──────── DATA TO USE

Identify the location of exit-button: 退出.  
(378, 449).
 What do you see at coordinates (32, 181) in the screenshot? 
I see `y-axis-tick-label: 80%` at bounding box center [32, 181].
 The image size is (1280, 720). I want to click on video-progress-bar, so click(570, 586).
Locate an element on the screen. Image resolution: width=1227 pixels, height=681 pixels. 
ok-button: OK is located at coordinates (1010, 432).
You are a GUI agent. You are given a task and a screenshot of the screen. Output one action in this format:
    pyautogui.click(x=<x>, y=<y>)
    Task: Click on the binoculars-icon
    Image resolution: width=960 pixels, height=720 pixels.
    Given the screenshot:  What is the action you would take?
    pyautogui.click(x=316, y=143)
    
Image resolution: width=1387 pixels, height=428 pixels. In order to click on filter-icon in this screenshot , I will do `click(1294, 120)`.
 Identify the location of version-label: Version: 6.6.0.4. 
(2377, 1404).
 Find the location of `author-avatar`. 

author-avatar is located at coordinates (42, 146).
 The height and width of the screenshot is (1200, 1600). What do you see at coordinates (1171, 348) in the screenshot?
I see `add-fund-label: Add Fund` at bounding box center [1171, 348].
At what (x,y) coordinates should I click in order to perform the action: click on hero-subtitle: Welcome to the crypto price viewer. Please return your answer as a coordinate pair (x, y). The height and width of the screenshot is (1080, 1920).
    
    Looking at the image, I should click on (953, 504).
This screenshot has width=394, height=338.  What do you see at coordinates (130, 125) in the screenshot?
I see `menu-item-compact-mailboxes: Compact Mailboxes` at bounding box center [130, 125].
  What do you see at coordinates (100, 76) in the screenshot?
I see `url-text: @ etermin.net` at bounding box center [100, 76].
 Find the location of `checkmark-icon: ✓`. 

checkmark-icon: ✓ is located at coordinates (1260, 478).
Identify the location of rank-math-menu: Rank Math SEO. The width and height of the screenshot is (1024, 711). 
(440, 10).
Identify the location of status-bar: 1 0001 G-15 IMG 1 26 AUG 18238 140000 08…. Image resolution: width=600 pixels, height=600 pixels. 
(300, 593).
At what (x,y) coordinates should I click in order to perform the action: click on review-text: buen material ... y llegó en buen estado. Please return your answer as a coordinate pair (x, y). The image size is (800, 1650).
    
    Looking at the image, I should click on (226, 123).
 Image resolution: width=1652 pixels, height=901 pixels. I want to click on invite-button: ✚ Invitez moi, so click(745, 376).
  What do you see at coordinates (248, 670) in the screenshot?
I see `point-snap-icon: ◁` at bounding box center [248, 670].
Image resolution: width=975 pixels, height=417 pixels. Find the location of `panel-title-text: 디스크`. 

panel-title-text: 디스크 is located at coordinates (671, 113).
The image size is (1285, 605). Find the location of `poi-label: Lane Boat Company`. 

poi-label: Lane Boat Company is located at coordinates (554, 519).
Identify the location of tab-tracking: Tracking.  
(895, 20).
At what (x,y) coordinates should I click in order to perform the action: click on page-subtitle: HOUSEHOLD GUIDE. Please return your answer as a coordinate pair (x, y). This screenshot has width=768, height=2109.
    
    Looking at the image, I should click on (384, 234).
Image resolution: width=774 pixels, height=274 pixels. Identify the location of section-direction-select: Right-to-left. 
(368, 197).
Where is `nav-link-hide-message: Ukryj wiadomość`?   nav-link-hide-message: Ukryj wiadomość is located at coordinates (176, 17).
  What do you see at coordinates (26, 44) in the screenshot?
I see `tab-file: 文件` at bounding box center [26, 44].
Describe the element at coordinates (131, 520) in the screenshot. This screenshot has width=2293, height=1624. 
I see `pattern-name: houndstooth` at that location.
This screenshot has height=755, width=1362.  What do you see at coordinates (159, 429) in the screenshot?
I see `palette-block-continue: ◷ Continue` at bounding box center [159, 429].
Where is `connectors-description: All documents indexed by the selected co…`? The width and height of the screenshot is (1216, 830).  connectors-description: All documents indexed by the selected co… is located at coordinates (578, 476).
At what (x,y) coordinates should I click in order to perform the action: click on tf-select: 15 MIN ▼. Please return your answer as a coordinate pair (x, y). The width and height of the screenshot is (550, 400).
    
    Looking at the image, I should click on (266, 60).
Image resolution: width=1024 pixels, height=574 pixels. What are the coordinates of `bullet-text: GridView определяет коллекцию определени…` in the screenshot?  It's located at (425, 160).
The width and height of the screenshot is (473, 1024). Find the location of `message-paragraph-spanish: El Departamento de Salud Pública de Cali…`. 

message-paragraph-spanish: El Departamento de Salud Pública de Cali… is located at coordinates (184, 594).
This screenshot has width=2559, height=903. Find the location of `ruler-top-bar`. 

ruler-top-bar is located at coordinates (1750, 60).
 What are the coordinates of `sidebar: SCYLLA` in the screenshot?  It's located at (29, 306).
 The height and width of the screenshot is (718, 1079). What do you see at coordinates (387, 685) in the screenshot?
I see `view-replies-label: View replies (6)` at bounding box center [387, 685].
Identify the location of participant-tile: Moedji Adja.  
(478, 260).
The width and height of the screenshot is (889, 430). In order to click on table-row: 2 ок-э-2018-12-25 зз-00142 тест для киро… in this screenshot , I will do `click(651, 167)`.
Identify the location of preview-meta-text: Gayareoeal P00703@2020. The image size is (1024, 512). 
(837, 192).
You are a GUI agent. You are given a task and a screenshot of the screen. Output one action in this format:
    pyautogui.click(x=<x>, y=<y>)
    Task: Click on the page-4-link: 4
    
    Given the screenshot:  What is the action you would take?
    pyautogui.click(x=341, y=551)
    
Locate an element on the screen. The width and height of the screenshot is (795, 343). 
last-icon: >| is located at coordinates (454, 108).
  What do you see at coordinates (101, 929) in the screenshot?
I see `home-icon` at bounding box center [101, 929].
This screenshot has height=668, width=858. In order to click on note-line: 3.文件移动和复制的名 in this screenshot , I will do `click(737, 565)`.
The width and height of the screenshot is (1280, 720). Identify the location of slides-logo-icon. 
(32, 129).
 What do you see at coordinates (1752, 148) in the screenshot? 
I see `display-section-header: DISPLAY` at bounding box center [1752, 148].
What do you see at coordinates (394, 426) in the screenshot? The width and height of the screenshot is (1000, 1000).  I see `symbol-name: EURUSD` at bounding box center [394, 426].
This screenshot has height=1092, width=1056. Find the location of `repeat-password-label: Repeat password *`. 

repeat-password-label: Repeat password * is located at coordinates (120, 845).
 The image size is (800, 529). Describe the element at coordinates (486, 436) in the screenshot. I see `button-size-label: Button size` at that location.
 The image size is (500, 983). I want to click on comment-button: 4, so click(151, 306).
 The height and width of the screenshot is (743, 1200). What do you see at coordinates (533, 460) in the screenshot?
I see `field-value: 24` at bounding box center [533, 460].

────────────────

• **AIM OF THE TASK**
Copy out every line of the data above verbatim, leaving nothing out and changing nothing.

• **RESULT**
Identify the location of exit-button: 退出.  
(378, 449).
 What do you see at coordinates (32, 181) in the screenshot? 
I see `y-axis-tick-label: 80%` at bounding box center [32, 181].
 The image size is (1280, 720). I want to click on video-progress-bar, so click(570, 586).
Locate an element on the screen. Image resolution: width=1227 pixels, height=681 pixels. 
ok-button: OK is located at coordinates (1010, 432).
You are a GUI agent. You are given a task and a screenshot of the screen. Output one action in this format:
    pyautogui.click(x=<x>, y=<y>)
    Task: Click on the binoculars-icon
    Image resolution: width=960 pixels, height=720 pixels.
    Given the screenshot:  What is the action you would take?
    pyautogui.click(x=316, y=143)
    
Image resolution: width=1387 pixels, height=428 pixels. In order to click on filter-icon in this screenshot , I will do `click(1294, 120)`.
 Identify the location of version-label: Version: 6.6.0.4. 
(2377, 1404).
 Find the location of `author-avatar`. 

author-avatar is located at coordinates (42, 146).
 The height and width of the screenshot is (1200, 1600). What do you see at coordinates (1171, 348) in the screenshot?
I see `add-fund-label: Add Fund` at bounding box center [1171, 348].
At what (x,y) coordinates should I click in order to perform the action: click on hero-subtitle: Welcome to the crypto price viewer. Please return your answer as a coordinate pair (x, y). The height and width of the screenshot is (1080, 1920).
    
    Looking at the image, I should click on (953, 504).
This screenshot has width=394, height=338.  What do you see at coordinates (130, 125) in the screenshot?
I see `menu-item-compact-mailboxes: Compact Mailboxes` at bounding box center [130, 125].
  What do you see at coordinates (100, 76) in the screenshot?
I see `url-text: @ etermin.net` at bounding box center [100, 76].
 Find the location of `checkmark-icon: ✓`. 

checkmark-icon: ✓ is located at coordinates (1260, 478).
Identify the location of rank-math-menu: Rank Math SEO. The width and height of the screenshot is (1024, 711). 
(440, 10).
Identify the location of status-bar: 1 0001 G-15 IMG 1 26 AUG 18238 140000 08…. Image resolution: width=600 pixels, height=600 pixels. 
(300, 593).
At what (x,y) coordinates should I click in order to perform the action: click on review-text: buen material ... y llegó en buen estado. Please return your answer as a coordinate pair (x, y). The image size is (800, 1650).
    
    Looking at the image, I should click on (226, 123).
 Image resolution: width=1652 pixels, height=901 pixels. I want to click on invite-button: ✚ Invitez moi, so click(745, 376).
  What do you see at coordinates (248, 670) in the screenshot?
I see `point-snap-icon: ◁` at bounding box center [248, 670].
Image resolution: width=975 pixels, height=417 pixels. Find the location of `panel-title-text: 디스크`. 

panel-title-text: 디스크 is located at coordinates (671, 113).
The image size is (1285, 605). Find the location of `poi-label: Lane Boat Company`. 

poi-label: Lane Boat Company is located at coordinates (554, 519).
Identify the location of tab-tracking: Tracking.  
(895, 20).
At what (x,y) coordinates should I click in order to perform the action: click on page-subtitle: HOUSEHOLD GUIDE. Please return your answer as a coordinate pair (x, y). This screenshot has width=768, height=2109.
    
    Looking at the image, I should click on (384, 234).
Image resolution: width=774 pixels, height=274 pixels. Identify the location of section-direction-select: Right-to-left. 
(368, 197).
Where is `nav-link-hide-message: Ukryj wiadomość`?   nav-link-hide-message: Ukryj wiadomość is located at coordinates (176, 17).
  What do you see at coordinates (26, 44) in the screenshot?
I see `tab-file: 文件` at bounding box center [26, 44].
Describe the element at coordinates (131, 520) in the screenshot. This screenshot has width=2293, height=1624. 
I see `pattern-name: houndstooth` at that location.
This screenshot has height=755, width=1362.  What do you see at coordinates (159, 429) in the screenshot?
I see `palette-block-continue: ◷ Continue` at bounding box center [159, 429].
Where is `connectors-description: All documents indexed by the selected co…`? The width and height of the screenshot is (1216, 830).  connectors-description: All documents indexed by the selected co… is located at coordinates (578, 476).
At what (x,y) coordinates should I click in order to perform the action: click on tf-select: 15 MIN ▼. Please return your answer as a coordinate pair (x, y). The width and height of the screenshot is (550, 400).
    
    Looking at the image, I should click on (266, 60).
Image resolution: width=1024 pixels, height=574 pixels. What are the coordinates of `bullet-text: GridView определяет коллекцию определени…` in the screenshot?  It's located at (425, 160).
The width and height of the screenshot is (473, 1024). Find the location of `message-paragraph-spanish: El Departamento de Salud Pública de Cali…`. 

message-paragraph-spanish: El Departamento de Salud Pública de Cali… is located at coordinates (184, 594).
This screenshot has width=2559, height=903. Find the location of `ruler-top-bar`. 

ruler-top-bar is located at coordinates (1750, 60).
 What are the coordinates of `sidebar: SCYLLA` in the screenshot?  It's located at (29, 306).
 The height and width of the screenshot is (718, 1079). What do you see at coordinates (387, 685) in the screenshot?
I see `view-replies-label: View replies (6)` at bounding box center [387, 685].
Identify the location of participant-tile: Moedji Adja.  
(478, 260).
The width and height of the screenshot is (889, 430). In order to click on table-row: 2 ок-э-2018-12-25 зз-00142 тест для киро… in this screenshot , I will do `click(651, 167)`.
Identify the location of preview-meta-text: Gayareoeal P00703@2020. The image size is (1024, 512). 
(837, 192).
You are a GUI agent. You are given a task and a screenshot of the screen. Output one action in this format:
    pyautogui.click(x=<x>, y=<y>)
    Task: Click on the page-4-link: 4
    
    Given the screenshot:  What is the action you would take?
    pyautogui.click(x=341, y=551)
    
Locate an element on the screen. The width and height of the screenshot is (795, 343). 
last-icon: >| is located at coordinates (454, 108).
  What do you see at coordinates (101, 929) in the screenshot?
I see `home-icon` at bounding box center [101, 929].
This screenshot has height=668, width=858. In order to click on note-line: 3.文件移动和复制的名 in this screenshot , I will do `click(737, 565)`.
The width and height of the screenshot is (1280, 720). Identify the location of slides-logo-icon. 
(32, 129).
 What do you see at coordinates (1752, 148) in the screenshot? 
I see `display-section-header: DISPLAY` at bounding box center [1752, 148].
What do you see at coordinates (394, 426) in the screenshot? The width and height of the screenshot is (1000, 1000).  I see `symbol-name: EURUSD` at bounding box center [394, 426].
This screenshot has height=1092, width=1056. Find the location of `repeat-password-label: Repeat password *`. 

repeat-password-label: Repeat password * is located at coordinates (120, 845).
 The image size is (800, 529). Describe the element at coordinates (486, 436) in the screenshot. I see `button-size-label: Button size` at that location.
 The image size is (500, 983). I want to click on comment-button: 4, so click(151, 306).
 The height and width of the screenshot is (743, 1200). What do you see at coordinates (533, 460) in the screenshot?
I see `field-value: 24` at bounding box center [533, 460].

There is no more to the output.